Daydream offers high-quality VR which will be available in the Fall of 2016 which will be a part of Android N the newest Android system. Google Daydream will be more accessible for developers and users. Google hopes that Daydream will be a product for the masses and anticipates Daydream users in the millions. There are higher-end systems such as Oculus Rift and HTC, but these aren’t as accessible for the average user. These require expensive equipment and appeal more to early adopters or techies.
Google’s hardware partners, Huawei, Samsung, Xiaomi, and HTC among others are going to be launching smartphones which have a Daydream VR mode. Users are going to have VR right there to use. Creators will have a platform to build VR experiences for users. Since there will be greater accessibility, there will be a wider market for media companies.
Starting with VR: What to Consider
In Virtual Reality (VR): a billion dollar niche, Deloitte states that they don’t expect VR to be used to a great degree in movies or television in 2016. They say that there are constraints to technology currently to using VR when it’s made specifically for that medium. This was the case when 3D was still getting started for television. The challenges for media companies include the following:
• Price of equipment for cameras and limited options
• More difficulty to create VR content
• Devices, content guidelines, and operating system versions means standardization has been an issue.

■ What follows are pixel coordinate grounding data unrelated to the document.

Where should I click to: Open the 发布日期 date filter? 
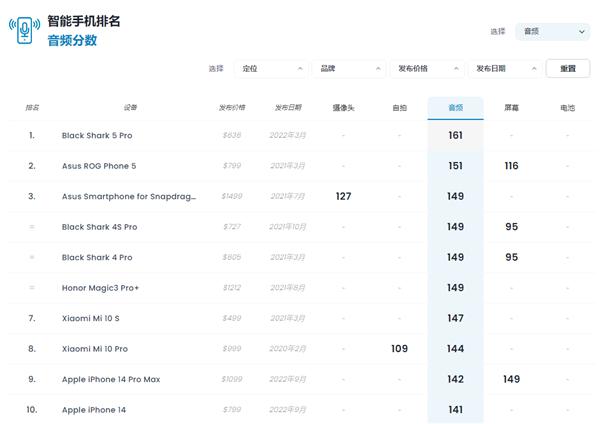point(504,69)
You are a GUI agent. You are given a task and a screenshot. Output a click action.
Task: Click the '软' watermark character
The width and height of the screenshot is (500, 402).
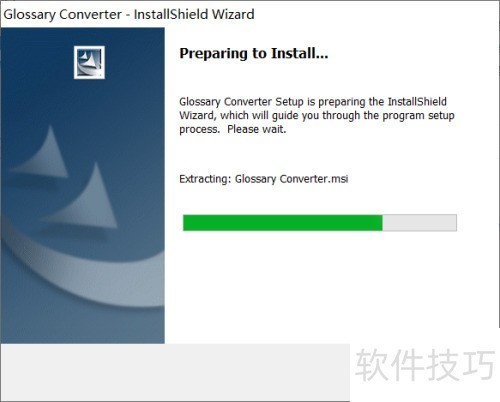click(x=372, y=365)
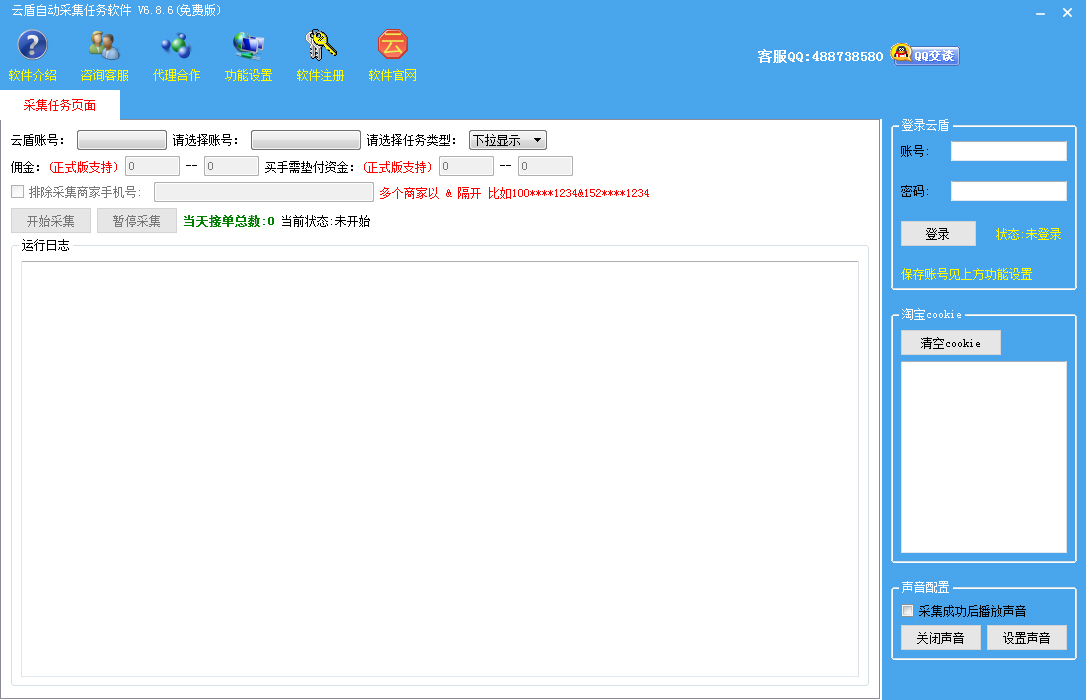
Task: Switch to the 采集任务页面 tab
Action: (60, 105)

With the release of Daydream, these issues will likely be addressed. Fully immersive VR probably won’t rise quickly in 2016. In the Fall when Daydream launches, media companies will be able to build for the platform and will have a new medium for an extension of their current offerings. There’s also an opportunity to offer traditional content with VR-specific content. This hybrid model will lower costs and will allow the content providers to iterate, learn, and perfect VR content for users as virtual reality technology begins to mature. This medium could be promising for the entertainment and media industries with companies like Hulu, NBA, HBO, and Netflix entering this market already.
The issue of standardization won’t be completely resolved, but the Daydream platform has hardware and software that’s standardized. Android N can accommodate VR and there will be Daydream ready devices manufactured. These will have performance, extra, sensors, and special designed screens as part of their specifications.
The future of VR looing promising, although it’s still in the early stages. When Daydream hits the market, there will be more developer and consumer options. In 2016, it’s predicted that VR will become a billion-dollar industry. Companies that adopt VR early on have a change to make a big impact. VR engages your users, adds value, and provides immersive experiences. Since more content will be available, it has a chance to evolve. It’s now more accessible and affordable to users. Many of the big payers are recognizing the value of VR and are working with it so they don’t get left behind when VR becomes more popular.